■ DIRECTION ■
Can you extract every line of the entries below and reproduce each one unchanged, character for character?

---------- GIVEN INFORMATION ----------

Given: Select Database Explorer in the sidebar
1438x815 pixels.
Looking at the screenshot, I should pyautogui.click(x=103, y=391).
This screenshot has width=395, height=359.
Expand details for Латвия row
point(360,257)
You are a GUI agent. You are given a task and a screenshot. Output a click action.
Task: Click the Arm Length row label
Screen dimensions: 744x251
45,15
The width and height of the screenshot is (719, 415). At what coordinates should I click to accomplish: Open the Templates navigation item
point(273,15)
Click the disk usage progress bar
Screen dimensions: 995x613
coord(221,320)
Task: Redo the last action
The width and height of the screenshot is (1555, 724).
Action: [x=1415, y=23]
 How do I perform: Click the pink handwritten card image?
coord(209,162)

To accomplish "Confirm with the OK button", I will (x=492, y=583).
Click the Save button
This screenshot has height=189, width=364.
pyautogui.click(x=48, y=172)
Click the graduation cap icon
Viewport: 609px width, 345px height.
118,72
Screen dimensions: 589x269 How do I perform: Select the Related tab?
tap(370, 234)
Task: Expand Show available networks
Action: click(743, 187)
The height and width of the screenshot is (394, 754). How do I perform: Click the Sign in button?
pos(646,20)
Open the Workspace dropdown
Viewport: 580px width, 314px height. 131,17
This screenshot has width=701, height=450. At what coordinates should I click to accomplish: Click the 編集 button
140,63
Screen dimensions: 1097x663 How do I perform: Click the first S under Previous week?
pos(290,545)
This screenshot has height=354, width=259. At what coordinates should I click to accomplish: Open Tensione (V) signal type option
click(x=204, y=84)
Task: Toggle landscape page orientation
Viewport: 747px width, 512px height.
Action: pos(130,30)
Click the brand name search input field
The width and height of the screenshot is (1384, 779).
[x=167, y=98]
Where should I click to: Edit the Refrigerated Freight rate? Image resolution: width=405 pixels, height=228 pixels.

----------

■ REPLY TO THE EXERCISE ■
Given: Select Database Explorer in the sidebar
1438x815 pixels.
Looking at the screenshot, I should pyautogui.click(x=103, y=391).
This screenshot has width=395, height=359.
Expand details for Латвия row
point(360,257)
You are a GUI agent. You are given a task and a screenshot. Output a click action.
Task: Click the Arm Length row label
Screen dimensions: 744x251
45,15
The width and height of the screenshot is (719, 415). At what coordinates should I click to accomplish: Open the Templates navigation item
point(273,15)
Click the disk usage progress bar
Screen dimensions: 995x613
coord(221,320)
Task: Redo the last action
The width and height of the screenshot is (1555, 724).
Action: [x=1415, y=23]
 How do I perform: Click the pink handwritten card image?
coord(209,162)

To accomplish "Confirm with the OK button", I will (x=492, y=583).
Click the Save button
This screenshot has height=189, width=364.
pyautogui.click(x=48, y=172)
Click the graduation cap icon
Viewport: 609px width, 345px height.
118,72
Screen dimensions: 589x269 How do I perform: Select the Related tab?
tap(370, 234)
Task: Expand Show available networks
Action: click(743, 187)
The height and width of the screenshot is (394, 754). How do I perform: Click the Sign in button?
pos(646,20)
Open the Workspace dropdown
Viewport: 580px width, 314px height. 131,17
This screenshot has width=701, height=450. At what coordinates should I click to accomplish: Click the 編集 button
140,63
Screen dimensions: 1097x663 How do I perform: Click the first S under Previous week?
pos(290,545)
This screenshot has height=354, width=259. At what coordinates should I click to accomplish: Open Tensione (V) signal type option
click(x=204, y=84)
Task: Toggle landscape page orientation
Viewport: 747px width, 512px height.
Action: pos(130,30)
Click the brand name search input field
The width and height of the screenshot is (1384, 779).
[x=167, y=98]
Where should I click to: Edit the Refrigerated Freight rate? Image resolution: width=405 pixels, height=228 pixels.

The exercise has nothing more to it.